32.

Un doigt de lumière vaporeuse tombait du manteau de nuages et enflammait la peinture rouge de la façade du magasin d'articles de magie de la rue Princesa. La devanture était protégée par une marquise en bois ouvragé. Derrière la porte à carreaux, on entrevoyait difficilement un intérieur sombre, garni de rideaux en velours noir qui entouraient des vitrines exhibant des masques et des colifichets vaguement victoriens, des jeux de cartes truqués et des fausses dagues, des livres de magie et des flacons en cristal poli contenant un arc-en-ciel de liqueurs étiquetées en latin et probablement embouteillées à Albacete. Le timbre de l'entrée annonça ma présence. Dans le fond, le comptoir était désert. J'attendis quelques secondes en examinant la collection de curiosités de ce bazar. J'en étais à chercher en vain mon visage dans un miroir qui reflétait tout le magasin sauf moi, quand j'aperçus du coin de l'œil une silhouette menue qui écartait le rideau de l'arrière-boutique.

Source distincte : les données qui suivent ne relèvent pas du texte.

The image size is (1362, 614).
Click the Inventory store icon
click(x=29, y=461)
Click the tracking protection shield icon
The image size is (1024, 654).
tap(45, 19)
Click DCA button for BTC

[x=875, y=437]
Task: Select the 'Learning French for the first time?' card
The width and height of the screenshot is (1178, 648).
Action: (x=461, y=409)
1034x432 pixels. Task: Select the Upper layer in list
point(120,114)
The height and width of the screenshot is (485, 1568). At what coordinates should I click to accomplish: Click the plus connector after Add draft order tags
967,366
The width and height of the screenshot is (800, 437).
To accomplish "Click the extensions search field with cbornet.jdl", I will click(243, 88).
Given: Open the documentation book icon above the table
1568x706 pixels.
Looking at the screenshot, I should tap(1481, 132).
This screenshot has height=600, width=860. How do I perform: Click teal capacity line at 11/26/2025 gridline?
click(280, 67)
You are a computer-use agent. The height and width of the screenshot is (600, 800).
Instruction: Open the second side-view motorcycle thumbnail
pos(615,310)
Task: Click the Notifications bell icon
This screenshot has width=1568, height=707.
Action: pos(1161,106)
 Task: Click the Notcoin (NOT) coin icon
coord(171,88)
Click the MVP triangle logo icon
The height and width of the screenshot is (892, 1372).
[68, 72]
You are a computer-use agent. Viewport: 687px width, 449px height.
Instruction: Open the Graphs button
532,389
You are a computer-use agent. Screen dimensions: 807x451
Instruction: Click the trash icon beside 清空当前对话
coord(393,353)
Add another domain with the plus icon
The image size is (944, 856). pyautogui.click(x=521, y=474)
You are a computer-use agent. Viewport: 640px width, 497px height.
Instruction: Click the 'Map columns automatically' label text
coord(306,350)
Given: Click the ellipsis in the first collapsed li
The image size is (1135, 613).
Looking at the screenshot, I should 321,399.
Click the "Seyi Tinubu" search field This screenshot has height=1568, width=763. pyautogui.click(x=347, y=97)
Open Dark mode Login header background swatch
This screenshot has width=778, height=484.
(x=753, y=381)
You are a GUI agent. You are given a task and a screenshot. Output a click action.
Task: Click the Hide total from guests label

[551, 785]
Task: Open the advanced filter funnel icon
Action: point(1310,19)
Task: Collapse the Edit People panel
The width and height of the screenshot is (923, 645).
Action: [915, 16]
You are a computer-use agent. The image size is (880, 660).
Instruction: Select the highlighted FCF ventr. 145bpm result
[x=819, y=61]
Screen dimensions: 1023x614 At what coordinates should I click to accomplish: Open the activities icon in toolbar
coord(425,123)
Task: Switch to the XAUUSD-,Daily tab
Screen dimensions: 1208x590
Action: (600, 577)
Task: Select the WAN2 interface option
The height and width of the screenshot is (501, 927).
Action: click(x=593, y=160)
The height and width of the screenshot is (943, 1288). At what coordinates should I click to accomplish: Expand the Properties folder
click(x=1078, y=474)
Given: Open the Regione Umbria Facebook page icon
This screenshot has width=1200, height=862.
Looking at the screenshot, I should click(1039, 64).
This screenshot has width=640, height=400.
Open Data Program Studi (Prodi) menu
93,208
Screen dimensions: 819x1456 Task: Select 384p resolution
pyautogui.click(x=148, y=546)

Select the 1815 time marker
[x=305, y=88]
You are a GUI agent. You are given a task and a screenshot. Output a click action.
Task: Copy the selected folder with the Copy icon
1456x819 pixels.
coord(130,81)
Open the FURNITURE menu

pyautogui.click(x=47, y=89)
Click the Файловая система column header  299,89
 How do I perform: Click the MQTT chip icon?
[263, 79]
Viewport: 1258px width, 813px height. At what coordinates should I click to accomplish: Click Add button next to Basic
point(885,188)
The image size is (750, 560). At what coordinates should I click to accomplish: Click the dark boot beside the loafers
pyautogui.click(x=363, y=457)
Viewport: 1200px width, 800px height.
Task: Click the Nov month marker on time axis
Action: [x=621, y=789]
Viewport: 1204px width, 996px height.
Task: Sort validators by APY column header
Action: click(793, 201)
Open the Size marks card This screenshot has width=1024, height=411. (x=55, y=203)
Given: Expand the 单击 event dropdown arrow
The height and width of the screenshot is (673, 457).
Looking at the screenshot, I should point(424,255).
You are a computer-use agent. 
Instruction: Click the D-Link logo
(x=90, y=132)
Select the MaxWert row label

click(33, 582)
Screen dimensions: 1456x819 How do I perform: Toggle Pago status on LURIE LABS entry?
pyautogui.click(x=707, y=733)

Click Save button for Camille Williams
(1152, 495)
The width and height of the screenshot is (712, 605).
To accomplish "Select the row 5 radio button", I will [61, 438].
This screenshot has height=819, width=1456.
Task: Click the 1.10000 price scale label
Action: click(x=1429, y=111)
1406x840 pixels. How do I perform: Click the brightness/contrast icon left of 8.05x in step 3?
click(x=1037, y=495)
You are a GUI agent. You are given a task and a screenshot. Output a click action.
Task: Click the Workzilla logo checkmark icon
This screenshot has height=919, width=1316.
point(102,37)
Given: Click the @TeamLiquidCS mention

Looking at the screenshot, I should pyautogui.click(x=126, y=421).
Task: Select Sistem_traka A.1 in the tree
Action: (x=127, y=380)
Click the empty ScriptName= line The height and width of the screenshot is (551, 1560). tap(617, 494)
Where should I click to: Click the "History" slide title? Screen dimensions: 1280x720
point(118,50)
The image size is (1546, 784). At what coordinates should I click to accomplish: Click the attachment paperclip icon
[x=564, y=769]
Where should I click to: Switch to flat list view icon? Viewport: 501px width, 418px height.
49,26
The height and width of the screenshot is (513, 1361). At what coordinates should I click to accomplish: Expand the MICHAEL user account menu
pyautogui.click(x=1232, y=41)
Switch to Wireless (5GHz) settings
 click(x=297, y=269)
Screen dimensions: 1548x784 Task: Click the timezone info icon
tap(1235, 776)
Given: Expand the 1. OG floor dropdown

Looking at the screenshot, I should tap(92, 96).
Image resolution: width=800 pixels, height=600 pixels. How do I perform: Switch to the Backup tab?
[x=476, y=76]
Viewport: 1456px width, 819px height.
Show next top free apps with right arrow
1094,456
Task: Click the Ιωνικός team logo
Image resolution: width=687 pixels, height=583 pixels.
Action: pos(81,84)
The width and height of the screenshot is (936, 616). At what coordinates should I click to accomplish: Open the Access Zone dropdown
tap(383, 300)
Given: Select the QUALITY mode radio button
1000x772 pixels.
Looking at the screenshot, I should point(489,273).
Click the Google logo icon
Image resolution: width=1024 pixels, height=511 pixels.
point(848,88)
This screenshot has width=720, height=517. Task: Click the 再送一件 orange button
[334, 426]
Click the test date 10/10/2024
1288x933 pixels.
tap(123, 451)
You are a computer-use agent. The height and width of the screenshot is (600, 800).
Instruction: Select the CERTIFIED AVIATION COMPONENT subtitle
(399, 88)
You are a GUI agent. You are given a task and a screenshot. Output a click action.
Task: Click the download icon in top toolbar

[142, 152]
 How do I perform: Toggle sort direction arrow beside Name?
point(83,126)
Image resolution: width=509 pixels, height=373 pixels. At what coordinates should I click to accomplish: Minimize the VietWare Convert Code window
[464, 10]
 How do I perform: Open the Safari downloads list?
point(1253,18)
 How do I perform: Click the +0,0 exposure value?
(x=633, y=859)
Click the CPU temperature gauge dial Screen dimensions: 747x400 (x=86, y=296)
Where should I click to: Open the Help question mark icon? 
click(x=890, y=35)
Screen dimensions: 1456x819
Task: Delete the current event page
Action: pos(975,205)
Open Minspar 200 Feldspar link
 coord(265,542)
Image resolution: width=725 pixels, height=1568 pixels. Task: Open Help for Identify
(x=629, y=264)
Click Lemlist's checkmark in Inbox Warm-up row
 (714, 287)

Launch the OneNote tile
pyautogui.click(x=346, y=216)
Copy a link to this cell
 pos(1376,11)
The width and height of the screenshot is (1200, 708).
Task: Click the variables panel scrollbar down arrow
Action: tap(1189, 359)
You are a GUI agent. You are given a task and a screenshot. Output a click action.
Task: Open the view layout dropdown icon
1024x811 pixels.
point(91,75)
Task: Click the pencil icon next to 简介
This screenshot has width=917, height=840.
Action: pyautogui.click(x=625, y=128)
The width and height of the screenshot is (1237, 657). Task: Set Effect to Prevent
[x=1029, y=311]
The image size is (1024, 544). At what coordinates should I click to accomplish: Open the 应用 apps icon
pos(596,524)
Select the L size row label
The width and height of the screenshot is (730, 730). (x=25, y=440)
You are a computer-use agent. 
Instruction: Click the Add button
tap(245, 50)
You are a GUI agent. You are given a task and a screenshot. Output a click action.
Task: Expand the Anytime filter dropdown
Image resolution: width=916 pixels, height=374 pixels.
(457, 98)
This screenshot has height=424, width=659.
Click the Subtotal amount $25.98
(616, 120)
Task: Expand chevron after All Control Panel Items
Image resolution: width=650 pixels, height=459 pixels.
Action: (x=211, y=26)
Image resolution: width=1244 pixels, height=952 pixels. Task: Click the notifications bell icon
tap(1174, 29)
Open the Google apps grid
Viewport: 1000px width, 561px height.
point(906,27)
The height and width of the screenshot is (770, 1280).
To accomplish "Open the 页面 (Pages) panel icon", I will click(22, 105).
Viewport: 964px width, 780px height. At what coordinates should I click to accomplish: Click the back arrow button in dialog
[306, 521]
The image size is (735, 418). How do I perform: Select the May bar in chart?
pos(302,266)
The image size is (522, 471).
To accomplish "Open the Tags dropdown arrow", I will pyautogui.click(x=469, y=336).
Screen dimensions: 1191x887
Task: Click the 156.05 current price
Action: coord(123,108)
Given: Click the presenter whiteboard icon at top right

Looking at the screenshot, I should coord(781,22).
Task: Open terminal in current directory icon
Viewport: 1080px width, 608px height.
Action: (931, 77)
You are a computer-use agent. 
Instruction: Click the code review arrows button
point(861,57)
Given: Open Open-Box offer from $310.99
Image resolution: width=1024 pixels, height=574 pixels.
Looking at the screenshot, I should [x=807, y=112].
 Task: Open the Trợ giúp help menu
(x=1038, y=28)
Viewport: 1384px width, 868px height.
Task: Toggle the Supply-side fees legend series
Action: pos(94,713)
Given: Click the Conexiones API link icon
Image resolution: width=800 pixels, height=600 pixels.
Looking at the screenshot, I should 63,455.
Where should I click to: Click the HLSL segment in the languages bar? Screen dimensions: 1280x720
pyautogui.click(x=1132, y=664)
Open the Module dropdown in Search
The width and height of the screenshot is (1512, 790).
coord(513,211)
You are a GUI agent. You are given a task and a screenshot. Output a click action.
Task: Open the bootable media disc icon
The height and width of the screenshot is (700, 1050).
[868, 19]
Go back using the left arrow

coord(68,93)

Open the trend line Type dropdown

— Un truc intéressant, n'est-ce pas ? lança le petit homme aux cheveux gris et au regard pénétrant.

Je confirmai.

— Comment ça marche ?

— Je l'ignore. Il m'est arrivé voici quelques jours d'un fabricant de miroirs truqués d'Istanbul. L'inventeur appelle ça une inversion réfractaire.

— Ça vous rappelle que tout n'est qu'apparence, fis-je remarquer.

— Sauf la magie. En quoi puis-je vous aider, monsieur ?

— Vous êtes M. Damián Roures ?

Le petit homme acquiesça lentement, sans sourciller. Se dessina sur ses lèvres une mimique enjouée qui, comme son miroir, n'était pas ce qu'elle paraissait être : le regard était froid et méfiant.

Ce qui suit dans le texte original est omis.